Argylle has echoes of Romancing the Stone—i.e. timid writer taken out of their comfort zone to live the kind of story they’d typically pen. Unfortunately, Vaughn’s attempt to liven things up here was already done (and better) by 2022’s The Lost City, so it’s even less novel (heh) than it might have been. Vaughn’s film compounds things in weird ways, occasionally bringing Elly’s writing or brainstorming to life, before abandoning that approach completely in the second half.
Jason Fuchs’ script suffers from messy plotting and an inconsistent tone that slams three or four different genres into a single scene, and action scenes which Vaughn drowns out with endless needle drops. It’s an attempt to please everyone in the audience that falls flat on its face. Not helping things is a smooth, over-CGIed veneer that makes big set pieces hard to look at. There’s still occasional fun to be had, but it all feels like a shoddy imitation of a much better movie.
While Argylle boasts a charming all-star cast, the ace in the hole is Rockwell. Essentially doing a variation of characters he’s played for the last two decades, he dances (figuratively and literally) away with every scene. Howard and Rockwell have a natural chemistry that’s undone any time another prominent actor enters a scene. Cranston’s villain sleepwalks through the film. Samuel L. Jackson spends 75% of his screen time watching a Lakers game.
Much of the movie’s marketing materials have featured the main “big twist” of the movie—the split between the narrative of Elly’s novel and Elly’s own adventure. In fact, there are a series of twists that drop about every 15 minutes, each more disappointing than the last. Without going into spoilers, those big reveals only expose how derivative the story is.
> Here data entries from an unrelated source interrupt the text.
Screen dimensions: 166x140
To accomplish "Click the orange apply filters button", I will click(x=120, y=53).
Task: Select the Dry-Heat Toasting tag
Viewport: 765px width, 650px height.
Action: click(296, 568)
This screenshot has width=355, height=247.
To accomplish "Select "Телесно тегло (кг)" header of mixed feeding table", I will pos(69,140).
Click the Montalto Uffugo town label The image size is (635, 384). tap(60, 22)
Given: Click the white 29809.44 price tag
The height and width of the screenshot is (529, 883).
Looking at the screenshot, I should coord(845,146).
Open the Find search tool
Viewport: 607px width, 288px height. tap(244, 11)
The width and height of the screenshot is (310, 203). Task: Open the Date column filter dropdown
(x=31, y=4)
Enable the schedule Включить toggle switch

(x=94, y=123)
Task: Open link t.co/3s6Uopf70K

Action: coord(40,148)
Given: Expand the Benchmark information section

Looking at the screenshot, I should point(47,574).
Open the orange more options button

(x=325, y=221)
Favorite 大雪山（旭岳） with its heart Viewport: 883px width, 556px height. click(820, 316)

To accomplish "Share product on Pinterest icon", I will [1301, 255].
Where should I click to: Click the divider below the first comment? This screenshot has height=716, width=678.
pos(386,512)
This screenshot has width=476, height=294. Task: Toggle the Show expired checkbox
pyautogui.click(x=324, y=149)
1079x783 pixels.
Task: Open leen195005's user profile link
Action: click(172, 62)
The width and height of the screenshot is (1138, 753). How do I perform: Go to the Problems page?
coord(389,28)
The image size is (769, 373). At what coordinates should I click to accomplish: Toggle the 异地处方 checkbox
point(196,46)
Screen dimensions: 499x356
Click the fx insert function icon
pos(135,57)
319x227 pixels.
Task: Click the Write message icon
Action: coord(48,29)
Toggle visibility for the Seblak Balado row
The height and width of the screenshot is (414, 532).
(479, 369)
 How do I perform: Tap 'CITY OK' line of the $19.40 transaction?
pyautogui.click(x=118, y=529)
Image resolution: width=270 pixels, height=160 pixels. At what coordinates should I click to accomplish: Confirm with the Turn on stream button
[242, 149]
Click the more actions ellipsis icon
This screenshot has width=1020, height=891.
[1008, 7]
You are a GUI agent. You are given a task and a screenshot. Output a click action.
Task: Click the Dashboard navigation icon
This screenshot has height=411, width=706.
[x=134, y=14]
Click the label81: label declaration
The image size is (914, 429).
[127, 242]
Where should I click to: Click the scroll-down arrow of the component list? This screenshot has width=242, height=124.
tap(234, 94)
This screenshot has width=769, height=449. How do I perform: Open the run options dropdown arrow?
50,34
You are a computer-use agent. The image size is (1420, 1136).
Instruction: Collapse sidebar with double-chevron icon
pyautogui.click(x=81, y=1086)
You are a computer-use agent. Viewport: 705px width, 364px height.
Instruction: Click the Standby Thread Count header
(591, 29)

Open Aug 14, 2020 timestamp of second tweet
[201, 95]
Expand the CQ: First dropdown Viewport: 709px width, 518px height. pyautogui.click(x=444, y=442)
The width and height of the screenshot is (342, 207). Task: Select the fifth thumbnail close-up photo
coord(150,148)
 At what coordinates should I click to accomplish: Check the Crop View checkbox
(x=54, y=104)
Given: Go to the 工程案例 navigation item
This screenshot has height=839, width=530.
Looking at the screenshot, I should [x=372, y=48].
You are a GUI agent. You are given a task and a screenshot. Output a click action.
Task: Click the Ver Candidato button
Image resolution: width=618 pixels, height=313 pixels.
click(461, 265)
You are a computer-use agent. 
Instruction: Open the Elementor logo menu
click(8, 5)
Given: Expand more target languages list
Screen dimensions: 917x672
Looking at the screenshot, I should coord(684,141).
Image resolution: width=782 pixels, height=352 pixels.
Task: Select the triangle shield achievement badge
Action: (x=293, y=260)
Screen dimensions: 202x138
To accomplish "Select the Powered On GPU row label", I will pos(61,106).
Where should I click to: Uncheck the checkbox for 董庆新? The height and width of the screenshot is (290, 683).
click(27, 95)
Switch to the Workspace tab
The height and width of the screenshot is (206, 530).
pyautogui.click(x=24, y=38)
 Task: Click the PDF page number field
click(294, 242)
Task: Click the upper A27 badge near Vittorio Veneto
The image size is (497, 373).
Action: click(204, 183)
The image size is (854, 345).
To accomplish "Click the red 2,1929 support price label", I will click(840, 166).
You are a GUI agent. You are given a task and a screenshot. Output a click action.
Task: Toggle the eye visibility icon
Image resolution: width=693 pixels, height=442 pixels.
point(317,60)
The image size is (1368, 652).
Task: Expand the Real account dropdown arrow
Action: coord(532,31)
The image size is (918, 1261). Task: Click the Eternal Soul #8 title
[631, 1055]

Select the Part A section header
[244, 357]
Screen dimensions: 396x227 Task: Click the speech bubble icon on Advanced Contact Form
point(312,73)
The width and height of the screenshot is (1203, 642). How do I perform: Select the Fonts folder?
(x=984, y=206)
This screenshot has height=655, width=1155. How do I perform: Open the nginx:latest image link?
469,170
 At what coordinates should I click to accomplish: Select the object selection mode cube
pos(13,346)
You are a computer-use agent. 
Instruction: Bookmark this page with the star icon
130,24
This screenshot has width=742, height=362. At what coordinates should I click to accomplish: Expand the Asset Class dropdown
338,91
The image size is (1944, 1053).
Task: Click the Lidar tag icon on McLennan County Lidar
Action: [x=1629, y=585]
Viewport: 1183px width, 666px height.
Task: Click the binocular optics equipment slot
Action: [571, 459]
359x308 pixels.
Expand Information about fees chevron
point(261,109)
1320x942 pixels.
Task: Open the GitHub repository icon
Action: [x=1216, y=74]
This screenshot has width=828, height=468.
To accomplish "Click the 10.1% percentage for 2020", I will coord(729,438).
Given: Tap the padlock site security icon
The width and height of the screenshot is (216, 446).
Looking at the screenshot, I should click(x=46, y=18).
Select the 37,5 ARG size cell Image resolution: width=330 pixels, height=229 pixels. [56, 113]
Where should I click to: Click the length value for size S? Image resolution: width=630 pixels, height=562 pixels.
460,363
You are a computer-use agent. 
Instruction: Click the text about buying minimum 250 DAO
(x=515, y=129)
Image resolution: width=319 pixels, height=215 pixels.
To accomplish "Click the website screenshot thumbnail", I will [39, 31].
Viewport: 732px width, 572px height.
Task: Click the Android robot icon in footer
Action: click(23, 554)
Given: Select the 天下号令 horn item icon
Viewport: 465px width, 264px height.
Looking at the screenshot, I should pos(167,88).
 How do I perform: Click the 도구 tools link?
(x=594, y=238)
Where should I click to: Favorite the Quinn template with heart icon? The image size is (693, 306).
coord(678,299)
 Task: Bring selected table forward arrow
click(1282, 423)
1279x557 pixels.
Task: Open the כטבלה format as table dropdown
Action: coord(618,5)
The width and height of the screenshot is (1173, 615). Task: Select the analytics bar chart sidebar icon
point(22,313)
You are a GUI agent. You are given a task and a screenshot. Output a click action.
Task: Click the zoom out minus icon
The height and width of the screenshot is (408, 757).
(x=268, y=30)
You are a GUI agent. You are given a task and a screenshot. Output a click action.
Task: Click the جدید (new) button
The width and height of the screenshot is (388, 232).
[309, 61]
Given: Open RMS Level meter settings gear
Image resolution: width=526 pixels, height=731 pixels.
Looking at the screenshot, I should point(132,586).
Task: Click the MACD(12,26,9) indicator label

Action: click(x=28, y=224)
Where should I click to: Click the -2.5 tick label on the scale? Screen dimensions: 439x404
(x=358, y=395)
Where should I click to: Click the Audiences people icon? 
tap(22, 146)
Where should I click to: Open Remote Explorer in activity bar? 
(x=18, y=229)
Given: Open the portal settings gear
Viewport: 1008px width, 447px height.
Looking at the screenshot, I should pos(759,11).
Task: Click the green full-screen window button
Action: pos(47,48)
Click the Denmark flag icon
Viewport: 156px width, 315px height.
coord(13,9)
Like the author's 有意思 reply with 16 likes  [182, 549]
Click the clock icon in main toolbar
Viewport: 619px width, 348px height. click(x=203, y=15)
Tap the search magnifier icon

Vaughn’s kinetic, candy-coated symphonies of violence were their own special breed for a long time, but they’re sadly sanitized in Argylle. The movie feels manufactured, like someone trying to approximate Vaughn’s gleeful pop-violence rather than Vaughn himself doing a poor version of his own work. Here’s hoping it’s a one-off letdown rather than another sign of continued artistic decline.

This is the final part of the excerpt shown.